The village lay beneath a sky heavy with low-hanging clouds, the moon's silver light muffled beneath a blanket of swirling mist. The air was thick with dampness, carrying the scent of wet earth and fading smoke. The chanting had ceased, replaced by a profound silence that settled like a weight on Iyi's chest.
He sat alone on a rough-hewn wooden bench just beyond the small hut where he had completed the boiling water ritual. His fingers traced the faint glow still lingering in the sponge wrapped carefully in cloth. It pulsed gently like a heartbeat, steady but insistent a reminder that his journey was far from over.
Darkness was coming.
Not just the absence of light, but something deeper a presence that slithered through the unseen corners of the spirit world and brushed against his very soul.
Iyi could feel it stirring, a whisper of cold that brushed his skin and sent a shiver through his body.
He closed his eyes and tried to steady his breathing. The woman's words from the hut echoed in his mind:
"The hunger is spirit, boy. To walk the path, you must face what dwells in the dark before the cleansing."
He remembered the soft scent of the Doorway Soap, the warmth of the boiling water, the visions that had surged behind his closed lids faces twisted with betrayal, shadows of mistakes he'd tried to forget.
But now, in the hush before the bath, the real test awaited.
Slowly, Iyi rose and stepped toward the river that bordered the village a winding ribbon of dark water that reflected nothing but the somber sky.
The river was both barrier and gateway. It was the place where the physical and spiritual worlds met, where the living touched the dead, where the past could be washed away or swallowed whole.
He knelt at the water's edge, dipping his hands into the cool current. The river's touch was icy, seeping into his bones, and he felt the hunger twist within him like a living thing.
He pulled the sponge from its cloth and lathered it with the cold water, the faint golden flecks catching the dim light.
As he began to wash his face, the darkness seemed to thicken around him, the air growing colder and heavier.
His reflection shimmered on the river's surface blurred, distorted, almost unrecognizable.
Suddenly, the water beneath him rippled violently, and shapes began to rise ghostly figures, their faces pale and sorrowful, eyes wide with silent pleas.
Iyi's heart hammered as they reached toward him, hands outstretched, desperate and accusing.
He stumbled back, but the river held him fast, the shadows pulling him deeper.
A voice echoed from the darkness a low, mournful chant that wrapped around his mind and squeezed.
"Face us. See us. Know us."
Iyi swallowed hard, fighting the rising panic.
He closed his eyes and forced himself to breathe, to steady the storm inside.
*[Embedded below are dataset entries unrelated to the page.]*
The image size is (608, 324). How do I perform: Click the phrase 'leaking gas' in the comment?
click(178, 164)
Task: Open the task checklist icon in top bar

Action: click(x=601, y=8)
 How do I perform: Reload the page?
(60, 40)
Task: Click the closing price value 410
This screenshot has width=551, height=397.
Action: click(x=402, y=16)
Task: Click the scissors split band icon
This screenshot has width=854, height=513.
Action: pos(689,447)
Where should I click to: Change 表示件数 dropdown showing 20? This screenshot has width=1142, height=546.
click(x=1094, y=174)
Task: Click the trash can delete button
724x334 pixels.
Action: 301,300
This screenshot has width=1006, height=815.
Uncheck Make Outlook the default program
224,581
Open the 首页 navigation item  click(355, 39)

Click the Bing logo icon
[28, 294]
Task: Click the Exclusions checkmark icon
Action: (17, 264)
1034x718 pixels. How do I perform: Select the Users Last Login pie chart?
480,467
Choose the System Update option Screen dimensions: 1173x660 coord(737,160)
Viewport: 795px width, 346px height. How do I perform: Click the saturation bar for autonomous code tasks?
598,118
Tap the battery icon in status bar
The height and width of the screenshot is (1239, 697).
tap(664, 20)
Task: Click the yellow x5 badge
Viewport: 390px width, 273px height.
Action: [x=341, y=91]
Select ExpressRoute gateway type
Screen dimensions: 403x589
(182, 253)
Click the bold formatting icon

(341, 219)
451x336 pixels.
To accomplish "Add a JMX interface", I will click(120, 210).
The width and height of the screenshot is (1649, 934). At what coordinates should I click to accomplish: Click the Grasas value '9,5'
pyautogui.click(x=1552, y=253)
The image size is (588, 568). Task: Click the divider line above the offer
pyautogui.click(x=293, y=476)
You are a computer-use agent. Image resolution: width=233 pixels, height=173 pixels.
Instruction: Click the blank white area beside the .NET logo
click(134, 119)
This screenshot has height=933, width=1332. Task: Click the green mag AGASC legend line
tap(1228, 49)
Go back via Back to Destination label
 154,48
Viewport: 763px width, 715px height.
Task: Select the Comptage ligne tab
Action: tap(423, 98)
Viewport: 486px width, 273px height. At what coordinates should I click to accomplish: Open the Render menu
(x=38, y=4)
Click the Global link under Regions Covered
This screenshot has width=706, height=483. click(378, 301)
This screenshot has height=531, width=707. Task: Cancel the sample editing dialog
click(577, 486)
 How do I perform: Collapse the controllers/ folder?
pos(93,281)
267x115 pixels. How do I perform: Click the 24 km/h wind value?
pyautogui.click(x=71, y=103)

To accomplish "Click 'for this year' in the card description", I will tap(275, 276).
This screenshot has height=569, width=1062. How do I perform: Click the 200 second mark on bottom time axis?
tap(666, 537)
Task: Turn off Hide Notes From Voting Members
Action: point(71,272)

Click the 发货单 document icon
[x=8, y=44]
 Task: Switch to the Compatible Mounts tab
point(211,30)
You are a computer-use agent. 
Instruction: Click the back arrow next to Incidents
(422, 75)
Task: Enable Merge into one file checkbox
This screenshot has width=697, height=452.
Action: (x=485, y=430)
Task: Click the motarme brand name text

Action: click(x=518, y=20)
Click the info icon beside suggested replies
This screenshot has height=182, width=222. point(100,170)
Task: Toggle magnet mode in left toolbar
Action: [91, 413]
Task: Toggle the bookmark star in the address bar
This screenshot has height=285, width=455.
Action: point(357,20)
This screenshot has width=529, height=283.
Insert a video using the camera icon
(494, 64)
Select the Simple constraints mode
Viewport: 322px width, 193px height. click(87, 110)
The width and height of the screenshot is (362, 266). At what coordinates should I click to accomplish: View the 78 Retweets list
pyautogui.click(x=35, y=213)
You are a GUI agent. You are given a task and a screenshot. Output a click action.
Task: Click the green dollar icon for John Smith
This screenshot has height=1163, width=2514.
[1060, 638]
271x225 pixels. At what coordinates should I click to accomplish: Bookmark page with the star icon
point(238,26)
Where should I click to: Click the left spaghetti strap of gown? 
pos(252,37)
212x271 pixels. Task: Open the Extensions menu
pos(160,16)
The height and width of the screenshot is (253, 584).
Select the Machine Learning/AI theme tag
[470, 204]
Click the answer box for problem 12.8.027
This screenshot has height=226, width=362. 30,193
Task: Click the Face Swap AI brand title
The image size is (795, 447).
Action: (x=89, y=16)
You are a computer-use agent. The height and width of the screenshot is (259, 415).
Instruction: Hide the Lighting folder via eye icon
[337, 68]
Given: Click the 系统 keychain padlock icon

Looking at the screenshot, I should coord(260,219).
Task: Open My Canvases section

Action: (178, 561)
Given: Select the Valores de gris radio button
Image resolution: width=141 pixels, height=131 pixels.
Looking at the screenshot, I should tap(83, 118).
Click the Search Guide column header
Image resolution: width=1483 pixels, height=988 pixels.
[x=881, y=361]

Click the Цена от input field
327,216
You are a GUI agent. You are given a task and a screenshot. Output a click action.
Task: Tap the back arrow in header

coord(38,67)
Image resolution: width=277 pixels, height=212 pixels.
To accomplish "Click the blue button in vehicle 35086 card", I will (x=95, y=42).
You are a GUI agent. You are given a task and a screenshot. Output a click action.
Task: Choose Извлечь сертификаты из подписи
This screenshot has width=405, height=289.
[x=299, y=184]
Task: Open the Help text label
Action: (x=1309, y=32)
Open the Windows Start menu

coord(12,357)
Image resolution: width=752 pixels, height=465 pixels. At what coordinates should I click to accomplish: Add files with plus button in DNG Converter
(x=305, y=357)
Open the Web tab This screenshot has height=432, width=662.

The spirits were the echoes of those broken by hunger, by greed, by lies.
They were the debts unpaid.
He reached into himself, drawing on the faint glow in the sponge, the warmth left by the boiling water ritual.
Slowly, he began to speak not with words, but with intent.
He opened his heart to the darkness, acknowledging the hunger, the pain, the failures he had carried.
The shadows softened, their grasp loosening.
The river stilled.
When Iyi opened his eyes, the spirits had vanished, leaving only the gentle ripple of water and the quiet whisper of the night.
The darkness before the bath had passed.
But the journey was far from over.
He was no longer just a boy hungry for survival.
He was becoming a bridge a living conduit between worlds.
And with every step, the price of his passage grew heavier.